However, there are hundreds of ways of achieving that intersection which is where the difficulty arises for a newcomer as you'll need to find a method that you're happy with; hence the reason why this thread is liable to go on for 10+ screenfulls :lol: as members offer advice.
Over the decades, I've tried most of the methods 'out there'; oilstones, waterstones, ceramic stones, diamond stones and sharpening films etc; each has their merits and disadvantages.
My initial advice would be to find a method which is cheap and which will produce a reasonable edge. Obtaining a repeatable angle is often the most difficult thing for a newcomer to achieve so I would recommend the use of a honing guide of some sort; the Eclipse and it's clones are a good place to start.
Use the guide on a film of some sort that can be stuck to a dead flat surface such as glass.

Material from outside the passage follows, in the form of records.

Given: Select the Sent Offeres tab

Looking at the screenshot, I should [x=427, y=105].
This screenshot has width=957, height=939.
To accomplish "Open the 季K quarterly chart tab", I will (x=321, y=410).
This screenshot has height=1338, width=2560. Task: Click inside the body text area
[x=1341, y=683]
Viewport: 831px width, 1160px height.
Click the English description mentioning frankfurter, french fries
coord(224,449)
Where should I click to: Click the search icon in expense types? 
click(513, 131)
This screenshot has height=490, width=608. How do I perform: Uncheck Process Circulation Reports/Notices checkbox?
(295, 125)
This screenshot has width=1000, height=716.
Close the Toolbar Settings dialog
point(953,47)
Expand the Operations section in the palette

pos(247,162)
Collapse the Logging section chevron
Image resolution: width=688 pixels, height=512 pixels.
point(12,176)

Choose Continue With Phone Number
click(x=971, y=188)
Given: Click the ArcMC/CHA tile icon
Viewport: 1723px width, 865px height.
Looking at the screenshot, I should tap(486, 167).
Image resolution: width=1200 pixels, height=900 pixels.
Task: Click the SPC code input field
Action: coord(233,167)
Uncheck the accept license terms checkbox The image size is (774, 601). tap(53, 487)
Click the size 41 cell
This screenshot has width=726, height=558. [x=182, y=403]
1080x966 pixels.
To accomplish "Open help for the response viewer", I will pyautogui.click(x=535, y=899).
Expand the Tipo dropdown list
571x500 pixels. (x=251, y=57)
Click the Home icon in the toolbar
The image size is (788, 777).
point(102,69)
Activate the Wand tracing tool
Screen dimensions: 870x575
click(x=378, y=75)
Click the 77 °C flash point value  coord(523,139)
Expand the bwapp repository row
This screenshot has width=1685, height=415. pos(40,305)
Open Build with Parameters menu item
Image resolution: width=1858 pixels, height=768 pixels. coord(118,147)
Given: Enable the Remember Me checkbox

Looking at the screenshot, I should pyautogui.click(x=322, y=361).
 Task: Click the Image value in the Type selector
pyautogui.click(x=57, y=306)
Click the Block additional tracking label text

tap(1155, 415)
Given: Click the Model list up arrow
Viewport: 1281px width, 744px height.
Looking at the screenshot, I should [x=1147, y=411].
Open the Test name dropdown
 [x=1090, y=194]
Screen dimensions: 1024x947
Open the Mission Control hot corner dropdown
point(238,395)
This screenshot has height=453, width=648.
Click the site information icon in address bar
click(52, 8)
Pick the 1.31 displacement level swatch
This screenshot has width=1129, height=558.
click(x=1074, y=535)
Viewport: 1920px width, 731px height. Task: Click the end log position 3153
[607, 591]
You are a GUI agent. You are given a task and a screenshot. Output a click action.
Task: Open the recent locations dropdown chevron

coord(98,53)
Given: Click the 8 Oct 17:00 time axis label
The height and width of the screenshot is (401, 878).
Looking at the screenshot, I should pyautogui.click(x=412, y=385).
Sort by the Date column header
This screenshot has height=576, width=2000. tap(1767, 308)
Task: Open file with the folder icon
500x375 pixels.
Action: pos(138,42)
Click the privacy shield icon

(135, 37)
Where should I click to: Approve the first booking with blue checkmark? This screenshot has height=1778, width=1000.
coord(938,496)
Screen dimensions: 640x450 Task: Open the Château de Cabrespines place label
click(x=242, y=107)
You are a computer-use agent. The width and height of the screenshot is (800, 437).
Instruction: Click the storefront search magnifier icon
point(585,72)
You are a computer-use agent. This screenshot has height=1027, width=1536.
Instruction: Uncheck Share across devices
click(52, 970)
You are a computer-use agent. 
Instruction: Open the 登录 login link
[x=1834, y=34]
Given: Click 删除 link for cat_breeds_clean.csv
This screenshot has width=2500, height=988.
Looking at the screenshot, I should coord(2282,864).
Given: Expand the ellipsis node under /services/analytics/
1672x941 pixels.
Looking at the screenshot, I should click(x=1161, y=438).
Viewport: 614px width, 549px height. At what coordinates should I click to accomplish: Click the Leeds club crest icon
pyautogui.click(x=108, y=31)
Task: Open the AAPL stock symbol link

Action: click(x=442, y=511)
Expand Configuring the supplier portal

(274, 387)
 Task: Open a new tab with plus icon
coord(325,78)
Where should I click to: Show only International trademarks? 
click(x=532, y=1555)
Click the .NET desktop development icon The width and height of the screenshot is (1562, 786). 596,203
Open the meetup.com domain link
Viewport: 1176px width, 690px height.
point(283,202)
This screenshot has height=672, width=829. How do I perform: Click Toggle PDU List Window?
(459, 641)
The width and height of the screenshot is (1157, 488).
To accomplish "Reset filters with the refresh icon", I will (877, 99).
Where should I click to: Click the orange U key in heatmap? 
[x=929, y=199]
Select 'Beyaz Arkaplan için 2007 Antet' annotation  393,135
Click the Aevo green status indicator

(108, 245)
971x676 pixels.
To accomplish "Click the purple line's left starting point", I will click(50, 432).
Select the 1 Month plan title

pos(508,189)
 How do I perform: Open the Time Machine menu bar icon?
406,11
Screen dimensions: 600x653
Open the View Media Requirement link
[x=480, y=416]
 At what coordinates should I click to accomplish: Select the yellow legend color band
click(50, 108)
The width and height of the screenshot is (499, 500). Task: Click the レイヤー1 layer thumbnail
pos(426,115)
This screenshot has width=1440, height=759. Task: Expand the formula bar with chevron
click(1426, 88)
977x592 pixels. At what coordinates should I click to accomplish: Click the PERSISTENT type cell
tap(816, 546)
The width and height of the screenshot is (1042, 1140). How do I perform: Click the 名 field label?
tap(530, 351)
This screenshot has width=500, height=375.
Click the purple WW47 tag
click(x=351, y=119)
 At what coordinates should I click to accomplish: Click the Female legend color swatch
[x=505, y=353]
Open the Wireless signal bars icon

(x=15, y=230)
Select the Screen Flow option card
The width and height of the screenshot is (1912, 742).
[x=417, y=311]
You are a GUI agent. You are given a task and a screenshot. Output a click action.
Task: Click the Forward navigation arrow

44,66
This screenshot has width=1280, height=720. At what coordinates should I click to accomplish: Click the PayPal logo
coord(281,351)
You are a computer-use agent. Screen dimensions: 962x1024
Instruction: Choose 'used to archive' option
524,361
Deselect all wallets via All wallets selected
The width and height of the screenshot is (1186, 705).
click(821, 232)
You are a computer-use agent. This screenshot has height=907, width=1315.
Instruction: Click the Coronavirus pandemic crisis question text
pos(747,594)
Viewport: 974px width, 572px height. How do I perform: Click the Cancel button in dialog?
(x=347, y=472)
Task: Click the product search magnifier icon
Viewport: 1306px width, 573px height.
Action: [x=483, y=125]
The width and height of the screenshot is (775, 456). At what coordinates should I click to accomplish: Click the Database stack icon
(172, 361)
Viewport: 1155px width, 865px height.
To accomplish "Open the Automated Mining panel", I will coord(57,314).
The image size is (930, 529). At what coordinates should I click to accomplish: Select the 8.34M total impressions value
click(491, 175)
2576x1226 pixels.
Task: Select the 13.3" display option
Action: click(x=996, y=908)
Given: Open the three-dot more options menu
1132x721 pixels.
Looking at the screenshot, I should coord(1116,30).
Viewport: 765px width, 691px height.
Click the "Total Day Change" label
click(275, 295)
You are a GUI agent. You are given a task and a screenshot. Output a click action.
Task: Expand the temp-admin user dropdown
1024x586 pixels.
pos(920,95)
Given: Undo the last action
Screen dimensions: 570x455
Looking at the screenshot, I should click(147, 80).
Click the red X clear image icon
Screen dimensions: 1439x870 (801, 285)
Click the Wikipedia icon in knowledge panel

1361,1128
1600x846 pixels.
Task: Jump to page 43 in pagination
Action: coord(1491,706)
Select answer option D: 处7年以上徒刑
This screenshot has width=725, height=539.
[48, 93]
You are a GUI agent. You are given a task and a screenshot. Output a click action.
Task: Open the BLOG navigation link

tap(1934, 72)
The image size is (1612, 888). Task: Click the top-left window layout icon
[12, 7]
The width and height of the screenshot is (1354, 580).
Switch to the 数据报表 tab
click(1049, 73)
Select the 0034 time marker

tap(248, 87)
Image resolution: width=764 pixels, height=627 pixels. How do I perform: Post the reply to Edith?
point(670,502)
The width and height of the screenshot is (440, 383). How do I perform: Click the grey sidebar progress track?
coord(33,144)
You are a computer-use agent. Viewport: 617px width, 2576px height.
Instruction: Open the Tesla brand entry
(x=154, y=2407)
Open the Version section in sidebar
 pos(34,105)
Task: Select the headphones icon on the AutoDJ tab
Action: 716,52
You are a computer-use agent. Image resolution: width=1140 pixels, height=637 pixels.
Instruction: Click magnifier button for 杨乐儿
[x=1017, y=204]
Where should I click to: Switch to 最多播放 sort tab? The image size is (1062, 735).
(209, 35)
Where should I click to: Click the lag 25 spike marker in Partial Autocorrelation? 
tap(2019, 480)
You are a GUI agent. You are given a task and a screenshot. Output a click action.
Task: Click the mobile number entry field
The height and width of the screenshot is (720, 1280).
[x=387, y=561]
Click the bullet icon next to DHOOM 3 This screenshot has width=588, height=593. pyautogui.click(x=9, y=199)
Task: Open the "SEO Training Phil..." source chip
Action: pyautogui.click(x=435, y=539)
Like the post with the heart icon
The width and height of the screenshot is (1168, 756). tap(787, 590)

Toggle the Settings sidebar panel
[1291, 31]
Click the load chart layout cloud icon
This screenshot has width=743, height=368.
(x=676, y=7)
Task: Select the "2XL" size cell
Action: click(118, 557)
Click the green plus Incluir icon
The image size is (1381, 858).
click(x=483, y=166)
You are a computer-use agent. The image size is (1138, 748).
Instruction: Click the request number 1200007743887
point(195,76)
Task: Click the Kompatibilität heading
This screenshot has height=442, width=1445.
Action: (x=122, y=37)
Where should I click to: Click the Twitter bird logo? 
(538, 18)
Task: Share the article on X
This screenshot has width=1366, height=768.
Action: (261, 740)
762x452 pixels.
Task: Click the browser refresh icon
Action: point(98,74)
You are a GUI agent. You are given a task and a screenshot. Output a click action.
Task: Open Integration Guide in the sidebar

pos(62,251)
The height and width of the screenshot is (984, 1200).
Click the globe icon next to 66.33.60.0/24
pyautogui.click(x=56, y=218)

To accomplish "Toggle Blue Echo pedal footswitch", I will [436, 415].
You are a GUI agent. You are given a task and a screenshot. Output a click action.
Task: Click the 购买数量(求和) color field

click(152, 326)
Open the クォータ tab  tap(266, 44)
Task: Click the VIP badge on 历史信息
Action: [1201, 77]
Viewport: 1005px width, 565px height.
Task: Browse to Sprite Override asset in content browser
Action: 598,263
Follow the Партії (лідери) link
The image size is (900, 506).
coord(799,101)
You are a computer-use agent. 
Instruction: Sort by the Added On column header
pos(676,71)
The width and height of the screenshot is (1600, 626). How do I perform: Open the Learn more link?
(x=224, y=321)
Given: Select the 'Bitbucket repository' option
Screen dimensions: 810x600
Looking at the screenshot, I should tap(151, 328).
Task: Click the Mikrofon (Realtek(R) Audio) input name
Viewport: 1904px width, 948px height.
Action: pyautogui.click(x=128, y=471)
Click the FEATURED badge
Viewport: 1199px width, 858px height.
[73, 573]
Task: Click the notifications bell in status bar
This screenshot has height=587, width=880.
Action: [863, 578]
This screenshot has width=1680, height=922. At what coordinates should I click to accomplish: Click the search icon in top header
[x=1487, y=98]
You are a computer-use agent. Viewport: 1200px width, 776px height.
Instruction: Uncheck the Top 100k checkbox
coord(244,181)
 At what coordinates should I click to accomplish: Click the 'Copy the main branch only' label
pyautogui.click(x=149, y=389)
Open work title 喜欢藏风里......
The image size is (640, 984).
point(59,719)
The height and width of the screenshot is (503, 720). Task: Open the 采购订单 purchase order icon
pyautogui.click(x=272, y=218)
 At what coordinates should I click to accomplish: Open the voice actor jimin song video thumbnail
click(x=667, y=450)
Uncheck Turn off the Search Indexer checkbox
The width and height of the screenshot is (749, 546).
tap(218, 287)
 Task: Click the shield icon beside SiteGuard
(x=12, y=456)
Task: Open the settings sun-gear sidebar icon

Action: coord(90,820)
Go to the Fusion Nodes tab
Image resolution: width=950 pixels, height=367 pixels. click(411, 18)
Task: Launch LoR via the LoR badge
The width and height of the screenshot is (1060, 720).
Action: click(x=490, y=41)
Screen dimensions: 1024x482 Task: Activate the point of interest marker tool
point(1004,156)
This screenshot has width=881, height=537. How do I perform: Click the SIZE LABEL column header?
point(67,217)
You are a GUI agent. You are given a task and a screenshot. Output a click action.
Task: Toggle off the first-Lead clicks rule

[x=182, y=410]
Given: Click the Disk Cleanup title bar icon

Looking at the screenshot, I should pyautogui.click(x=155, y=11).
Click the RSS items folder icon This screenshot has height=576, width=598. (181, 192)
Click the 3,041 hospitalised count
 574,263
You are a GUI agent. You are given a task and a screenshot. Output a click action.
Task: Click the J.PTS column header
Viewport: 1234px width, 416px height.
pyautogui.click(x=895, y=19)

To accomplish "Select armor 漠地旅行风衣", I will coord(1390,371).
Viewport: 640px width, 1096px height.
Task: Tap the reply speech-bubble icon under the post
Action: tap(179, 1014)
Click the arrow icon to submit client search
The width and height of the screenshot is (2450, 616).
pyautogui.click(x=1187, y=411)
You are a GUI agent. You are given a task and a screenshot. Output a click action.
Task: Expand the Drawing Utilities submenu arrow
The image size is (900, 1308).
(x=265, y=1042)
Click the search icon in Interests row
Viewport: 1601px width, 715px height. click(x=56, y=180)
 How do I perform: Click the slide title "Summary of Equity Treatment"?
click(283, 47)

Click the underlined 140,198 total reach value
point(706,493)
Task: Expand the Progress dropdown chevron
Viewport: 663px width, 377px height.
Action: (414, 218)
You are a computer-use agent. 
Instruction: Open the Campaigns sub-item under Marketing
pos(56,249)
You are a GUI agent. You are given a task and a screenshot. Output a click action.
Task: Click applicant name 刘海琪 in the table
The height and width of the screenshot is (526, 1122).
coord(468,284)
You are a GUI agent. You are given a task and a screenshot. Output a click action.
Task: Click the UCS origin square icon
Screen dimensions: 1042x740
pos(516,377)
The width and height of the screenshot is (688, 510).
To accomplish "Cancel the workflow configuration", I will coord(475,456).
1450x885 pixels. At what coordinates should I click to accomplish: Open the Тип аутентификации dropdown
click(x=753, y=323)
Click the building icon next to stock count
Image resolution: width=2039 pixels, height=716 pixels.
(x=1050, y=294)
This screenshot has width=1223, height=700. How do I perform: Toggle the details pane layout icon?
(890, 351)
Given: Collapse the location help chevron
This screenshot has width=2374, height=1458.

For many years now I've used the self adhesive 3M films from Workshop Heaven which work for me.
Grinding is a different process using something like a Tormek (and again, there are dozens of systems around) which removes lots of steel very quickly once the honed bevel becomes too wide, as it will after repeated sharpening. Again, you don't need to use a very expensive machine; a very coarse abrasive film stuck to your glass will do the same job albeit more slowly.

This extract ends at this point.